Marital Bliss – Scary Style

You see, we mortals live here on Planet Earth.  It’s a fabulous, wonderful place with everything you could possibly want.

Famous people, also known as celebrities (not sure who is celebrating what?), do not live on Planet Earth.  They are in a magical, mystical place known as La-La Land.  And good luck to them.
There are occasions of interplanetary mingling, but all in all that’s the way it is and it works pretty well.
Cue a recent interview with Scary Spice and her hot-blooded husband.  Let’s call him Mr Spice.  I have never met either of them, they are probably good people who love dogs and doorknock for the Salvos.
But if you were wanting proof of the aforementioned parallel universe, last Sunday’s News of the World interview is pretty conclusive.  And highly entertaining.  Let’s see…
The interview includes a photoshoot of the two of them together.  The writer notes that throughout the interview, Mr Spice is forever “grunting, grinding her from behind or dry-humping her leg.”  The photos back this up with plenty of eyes-closed writhing and general good taste.   The author talks about feeling uncomfortable as Mr Spice crawls on top of his wife, “breathing heavily, his hands mauling her thighs.”
Mr Spice is clearly pretty proud of himself, “the other weekend, I think we set a world record.  She literally had me tapping out til I had nothing left.”
His wife helpfully points out, “And we did it on a flight over to London recently… I trust him to be faithful because he’s so worn out he wouldn’t have the energy to do it with anyone else.”
Of course the interview concludes with the obligatory “We’re a normal, busy family.”
Now I think it’s great when people are… ummm… pleased.   But let’s pretend you are being interviewed with your partner for a national newspaper.  Would you really dry-root in front of the photographer?  Or tell the writer you’re in the Mile High Club?
This is the part where I say “I’m not a prude” and I assure you I’m not, but puh-lease.  The world does not need to know what couples get up to at home / in public toilets / on planes.  Did you hear me, inhabitants of La-La Land?  By all means, go for it.  Just try, for the rest of us, to keep it to yourselves.
Your thoughts?

12 thoughts on “Marital Bliss – Scary Style

  1. I think that it's sad, really. They're so desperate to prove they're madly in love I wonder if they are at all. Anyone who has to publicly announce they're doing it is screwy (pun intended)
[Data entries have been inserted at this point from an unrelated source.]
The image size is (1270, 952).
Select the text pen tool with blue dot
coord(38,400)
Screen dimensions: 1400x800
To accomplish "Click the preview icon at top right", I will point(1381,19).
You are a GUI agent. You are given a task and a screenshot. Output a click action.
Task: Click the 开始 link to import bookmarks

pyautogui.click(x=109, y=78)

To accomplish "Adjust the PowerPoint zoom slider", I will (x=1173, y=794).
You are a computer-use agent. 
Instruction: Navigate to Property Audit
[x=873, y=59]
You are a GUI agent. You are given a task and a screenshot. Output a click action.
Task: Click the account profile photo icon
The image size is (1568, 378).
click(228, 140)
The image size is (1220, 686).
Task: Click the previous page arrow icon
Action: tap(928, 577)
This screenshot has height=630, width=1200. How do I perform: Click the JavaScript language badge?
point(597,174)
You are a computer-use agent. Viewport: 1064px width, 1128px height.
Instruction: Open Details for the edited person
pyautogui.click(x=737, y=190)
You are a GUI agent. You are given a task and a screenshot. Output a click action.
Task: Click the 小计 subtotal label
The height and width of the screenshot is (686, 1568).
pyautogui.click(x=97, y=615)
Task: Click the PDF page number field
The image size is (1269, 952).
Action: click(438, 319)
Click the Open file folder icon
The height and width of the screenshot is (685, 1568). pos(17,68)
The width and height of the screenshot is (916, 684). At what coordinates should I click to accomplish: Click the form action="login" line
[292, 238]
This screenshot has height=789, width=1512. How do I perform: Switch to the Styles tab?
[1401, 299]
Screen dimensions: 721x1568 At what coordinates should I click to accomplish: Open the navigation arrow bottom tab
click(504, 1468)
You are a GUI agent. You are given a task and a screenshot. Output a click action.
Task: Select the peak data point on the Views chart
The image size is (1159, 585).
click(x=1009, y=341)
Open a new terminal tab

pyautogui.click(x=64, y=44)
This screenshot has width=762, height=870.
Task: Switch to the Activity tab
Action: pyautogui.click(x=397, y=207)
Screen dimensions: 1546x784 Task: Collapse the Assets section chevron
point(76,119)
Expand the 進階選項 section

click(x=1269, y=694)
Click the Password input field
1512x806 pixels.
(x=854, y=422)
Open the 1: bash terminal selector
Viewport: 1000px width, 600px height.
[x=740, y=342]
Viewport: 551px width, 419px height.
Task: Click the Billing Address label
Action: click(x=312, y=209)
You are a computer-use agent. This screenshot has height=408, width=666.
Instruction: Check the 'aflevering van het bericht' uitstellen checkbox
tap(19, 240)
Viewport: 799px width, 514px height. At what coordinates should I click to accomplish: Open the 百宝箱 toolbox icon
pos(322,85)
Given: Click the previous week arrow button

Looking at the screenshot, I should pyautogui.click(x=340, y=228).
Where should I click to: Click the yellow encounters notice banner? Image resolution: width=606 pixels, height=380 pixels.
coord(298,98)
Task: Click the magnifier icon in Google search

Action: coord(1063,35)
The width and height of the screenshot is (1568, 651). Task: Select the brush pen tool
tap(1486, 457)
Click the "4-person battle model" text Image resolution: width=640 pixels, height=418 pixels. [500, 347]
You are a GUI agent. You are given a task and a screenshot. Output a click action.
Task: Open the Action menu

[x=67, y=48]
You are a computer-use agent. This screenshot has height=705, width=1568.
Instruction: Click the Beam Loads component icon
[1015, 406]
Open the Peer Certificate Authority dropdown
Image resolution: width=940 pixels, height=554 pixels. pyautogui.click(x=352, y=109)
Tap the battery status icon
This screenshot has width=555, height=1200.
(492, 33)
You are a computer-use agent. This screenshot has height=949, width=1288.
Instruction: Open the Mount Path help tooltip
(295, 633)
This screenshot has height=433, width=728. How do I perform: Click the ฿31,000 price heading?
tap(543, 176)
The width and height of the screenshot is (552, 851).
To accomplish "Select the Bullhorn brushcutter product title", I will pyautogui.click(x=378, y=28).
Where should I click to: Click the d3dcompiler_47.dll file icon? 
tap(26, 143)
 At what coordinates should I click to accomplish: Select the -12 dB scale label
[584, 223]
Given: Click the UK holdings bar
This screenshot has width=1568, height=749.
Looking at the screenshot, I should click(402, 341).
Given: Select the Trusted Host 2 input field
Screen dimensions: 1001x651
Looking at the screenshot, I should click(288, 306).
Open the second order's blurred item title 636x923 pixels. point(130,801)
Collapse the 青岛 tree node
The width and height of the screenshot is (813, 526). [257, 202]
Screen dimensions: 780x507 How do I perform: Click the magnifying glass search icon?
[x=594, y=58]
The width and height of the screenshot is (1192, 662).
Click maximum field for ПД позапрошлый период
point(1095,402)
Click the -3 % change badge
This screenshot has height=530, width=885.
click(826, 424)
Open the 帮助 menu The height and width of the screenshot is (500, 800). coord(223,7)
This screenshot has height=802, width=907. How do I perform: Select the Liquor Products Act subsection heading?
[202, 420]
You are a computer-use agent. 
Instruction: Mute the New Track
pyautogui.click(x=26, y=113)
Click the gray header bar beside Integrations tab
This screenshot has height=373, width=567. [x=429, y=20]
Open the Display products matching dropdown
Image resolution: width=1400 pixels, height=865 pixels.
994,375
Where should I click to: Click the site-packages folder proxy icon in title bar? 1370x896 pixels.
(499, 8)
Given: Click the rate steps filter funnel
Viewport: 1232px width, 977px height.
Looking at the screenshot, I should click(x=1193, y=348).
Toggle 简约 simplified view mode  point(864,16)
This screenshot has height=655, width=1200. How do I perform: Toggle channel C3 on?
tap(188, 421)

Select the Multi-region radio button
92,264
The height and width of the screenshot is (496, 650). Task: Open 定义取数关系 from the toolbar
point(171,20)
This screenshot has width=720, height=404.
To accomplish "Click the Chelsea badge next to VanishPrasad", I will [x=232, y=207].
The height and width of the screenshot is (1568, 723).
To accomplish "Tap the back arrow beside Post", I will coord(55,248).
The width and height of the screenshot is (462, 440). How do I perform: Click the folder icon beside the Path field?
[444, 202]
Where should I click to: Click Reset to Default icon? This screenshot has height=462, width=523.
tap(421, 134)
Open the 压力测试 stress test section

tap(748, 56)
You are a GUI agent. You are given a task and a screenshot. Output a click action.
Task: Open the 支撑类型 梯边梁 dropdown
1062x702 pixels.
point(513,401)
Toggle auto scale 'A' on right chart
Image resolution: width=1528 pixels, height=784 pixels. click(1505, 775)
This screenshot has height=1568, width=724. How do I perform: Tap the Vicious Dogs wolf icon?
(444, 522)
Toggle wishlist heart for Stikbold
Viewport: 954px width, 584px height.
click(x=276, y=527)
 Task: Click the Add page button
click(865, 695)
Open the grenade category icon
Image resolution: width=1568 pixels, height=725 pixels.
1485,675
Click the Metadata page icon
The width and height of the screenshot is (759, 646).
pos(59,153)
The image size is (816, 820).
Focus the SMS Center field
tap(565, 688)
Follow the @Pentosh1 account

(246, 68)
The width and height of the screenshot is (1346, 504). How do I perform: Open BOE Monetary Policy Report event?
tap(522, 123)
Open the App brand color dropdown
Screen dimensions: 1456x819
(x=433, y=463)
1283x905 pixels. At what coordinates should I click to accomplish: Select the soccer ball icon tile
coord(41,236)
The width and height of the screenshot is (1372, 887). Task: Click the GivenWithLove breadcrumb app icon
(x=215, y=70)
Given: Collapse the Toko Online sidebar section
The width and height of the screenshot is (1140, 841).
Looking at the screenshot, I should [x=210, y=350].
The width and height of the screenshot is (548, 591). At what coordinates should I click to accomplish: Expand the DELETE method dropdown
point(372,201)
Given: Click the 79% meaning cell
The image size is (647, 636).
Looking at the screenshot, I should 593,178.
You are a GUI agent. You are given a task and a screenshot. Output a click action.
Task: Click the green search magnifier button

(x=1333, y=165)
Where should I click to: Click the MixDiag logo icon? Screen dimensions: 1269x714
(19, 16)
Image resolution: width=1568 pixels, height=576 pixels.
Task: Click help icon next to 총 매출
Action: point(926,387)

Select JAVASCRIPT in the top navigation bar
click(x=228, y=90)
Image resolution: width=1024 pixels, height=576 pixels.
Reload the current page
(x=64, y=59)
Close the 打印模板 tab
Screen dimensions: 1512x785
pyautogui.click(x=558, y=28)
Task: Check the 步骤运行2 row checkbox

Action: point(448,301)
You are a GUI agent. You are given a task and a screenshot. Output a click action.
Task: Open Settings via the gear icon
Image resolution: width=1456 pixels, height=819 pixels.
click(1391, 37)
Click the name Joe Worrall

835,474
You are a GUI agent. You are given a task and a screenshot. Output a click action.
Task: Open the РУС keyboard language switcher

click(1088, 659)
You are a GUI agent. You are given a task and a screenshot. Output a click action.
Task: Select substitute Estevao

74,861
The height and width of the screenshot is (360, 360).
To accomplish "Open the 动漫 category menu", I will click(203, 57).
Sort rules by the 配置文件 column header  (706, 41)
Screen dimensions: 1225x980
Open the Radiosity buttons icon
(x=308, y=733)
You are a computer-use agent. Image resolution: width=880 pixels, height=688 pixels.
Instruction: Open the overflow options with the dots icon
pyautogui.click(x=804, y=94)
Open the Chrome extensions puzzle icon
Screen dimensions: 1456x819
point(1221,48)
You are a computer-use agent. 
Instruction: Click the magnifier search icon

  2. Haha…i saw them on This Morning last week. *cringes*. It is a sad state of affairs when they have to live their love life so publicly so as to validate their relationship. God bless these celebrities…they make me appreciate my “normal” life!!

  3. Genius! I remember watching a documentary with my mum about Scary a few years ago. To my mum's horror, Scary proved her 'normalness' by cleaning up her child on camera- she proceeded to wipe the poor child's bottom with a baby wipe and then use the same wipe on her face. My mum just couldn't forgive her!

  4. Nooooooooo!! Tell me it isn't so!! Oh Scary Scary Scary, what have you unleashed on the world.

    My mother-in-law swears she was visiting a friend who wiped her babies' bottom with a cloth, then dried a teacup with said cloth. She then offered my MOL a cuppa, presumably with that teacup.

    And I agree Wendy, people can envy celebs all they like but give me Planet Earth any day.

  5. Dear This Mid 30s Life,
    I think those 'celebreties” can not differentiate between their 'Image' and their person (that sometimes is not very interesting at all). They are like little trained monkeys in front of spectators – without spectators they might feel 'not-existing'. They play up to the expectations of the media (who want something spicy) – and sometimes are really poor lost souls. But there are others that can protect themselves and their private life – and that is fine!

  6. I think we only need to look at all the endless increasing celeb magazines that appear on the shelves to see that many of these people wouldn't know the real world if they fell into it head first. Some of them just let fame go to their head, especially if they're young and have never had money.

    CJ xx

  7. Thanks Britta, Kristin and Kathryn for your comments. It's all a bit sad isn't it, but then again there wouldn't be these celeb magazines if there was no market for it. I for one find stories like these really entertaining, but pretty sad too. (Hope I am making sense, just got back from a lovely boozy lunch which was long overdue and, if I may say, well deserved!)

  8. Dear This Mid30s Life,
    just in case you don't see my comment on your comment in youarewittyandpretty: I adore short strands of pearls near the neck – day or night – very smart and that way the pearls can be seen, making your neck beautiful (And I see your photo: you can wear it)! I simply don't care what one should wear or how: I just look into the mirror, see if they fit to a cashmere pullover or a summer dress (well, not in London now) – and then wear them! It is the same with silver cutlery or fine porcelain (if you can put it in the dishwasher:-): I don't keep it for a rainy day – I use it now and enjoy it!